**Exercise**
Nothing in the records should differ when they are repeated. Restate them word for word.

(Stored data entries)
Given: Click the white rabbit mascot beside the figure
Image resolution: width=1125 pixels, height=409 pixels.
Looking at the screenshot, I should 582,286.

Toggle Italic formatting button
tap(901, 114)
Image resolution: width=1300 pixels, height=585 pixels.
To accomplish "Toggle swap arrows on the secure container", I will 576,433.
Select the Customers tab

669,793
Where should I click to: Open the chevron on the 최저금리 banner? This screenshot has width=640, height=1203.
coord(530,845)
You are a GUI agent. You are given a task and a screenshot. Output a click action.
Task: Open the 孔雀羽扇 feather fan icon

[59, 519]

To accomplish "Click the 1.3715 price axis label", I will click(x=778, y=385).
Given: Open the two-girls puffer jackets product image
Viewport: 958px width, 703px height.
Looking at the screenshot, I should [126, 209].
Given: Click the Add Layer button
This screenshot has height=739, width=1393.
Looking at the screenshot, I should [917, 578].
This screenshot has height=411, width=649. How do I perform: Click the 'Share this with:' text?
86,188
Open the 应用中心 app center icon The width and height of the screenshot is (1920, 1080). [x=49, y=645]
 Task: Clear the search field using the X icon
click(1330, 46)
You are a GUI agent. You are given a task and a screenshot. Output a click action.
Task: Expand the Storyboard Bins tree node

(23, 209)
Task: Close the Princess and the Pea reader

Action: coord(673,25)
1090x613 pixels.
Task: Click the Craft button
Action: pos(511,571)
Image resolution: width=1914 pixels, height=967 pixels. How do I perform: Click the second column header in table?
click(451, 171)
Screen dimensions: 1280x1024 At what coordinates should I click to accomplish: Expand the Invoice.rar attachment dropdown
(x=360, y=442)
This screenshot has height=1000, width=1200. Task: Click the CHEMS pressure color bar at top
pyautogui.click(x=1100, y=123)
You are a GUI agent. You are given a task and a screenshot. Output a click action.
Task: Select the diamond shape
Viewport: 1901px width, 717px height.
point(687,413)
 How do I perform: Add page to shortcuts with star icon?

**Written solution**
Given: Click the white rabbit mascot beside the figure
Image resolution: width=1125 pixels, height=409 pixels.
Looking at the screenshot, I should 582,286.

Toggle Italic formatting button
tap(901, 114)
Image resolution: width=1300 pixels, height=585 pixels.
To accomplish "Toggle swap arrows on the secure container", I will 576,433.
Select the Customers tab

669,793
Where should I click to: Open the chevron on the 최저금리 banner? This screenshot has width=640, height=1203.
coord(530,845)
You are a GUI agent. You are given a task and a screenshot. Output a click action.
Task: Open the 孔雀羽扇 feather fan icon

[59, 519]

To accomplish "Click the 1.3715 price axis label", I will click(x=778, y=385).
Given: Open the two-girls puffer jackets product image
Viewport: 958px width, 703px height.
Looking at the screenshot, I should [126, 209].
Given: Click the Add Layer button
This screenshot has height=739, width=1393.
Looking at the screenshot, I should [917, 578].
This screenshot has height=411, width=649. How do I perform: Click the 'Share this with:' text?
86,188
Open the 应用中心 app center icon The width and height of the screenshot is (1920, 1080). [x=49, y=645]
 Task: Clear the search field using the X icon
click(1330, 46)
You are a GUI agent. You are given a task and a screenshot. Output a click action.
Task: Expand the Storyboard Bins tree node

(23, 209)
Task: Close the Princess and the Pea reader

Action: coord(673,25)
1090x613 pixels.
Task: Click the Craft button
Action: pos(511,571)
Image resolution: width=1914 pixels, height=967 pixels. How do I perform: Click the second column header in table?
click(451, 171)
Screen dimensions: 1280x1024 At what coordinates should I click to accomplish: Expand the Invoice.rar attachment dropdown
(x=360, y=442)
This screenshot has height=1000, width=1200. Task: Click the CHEMS pressure color bar at top
pyautogui.click(x=1100, y=123)
You are a GUI agent. You are given a task and a screenshot. Output a click action.
Task: Select the diamond shape
Viewport: 1901px width, 717px height.
point(687,413)
 How do I perform: Add page to shortcuts with star icon?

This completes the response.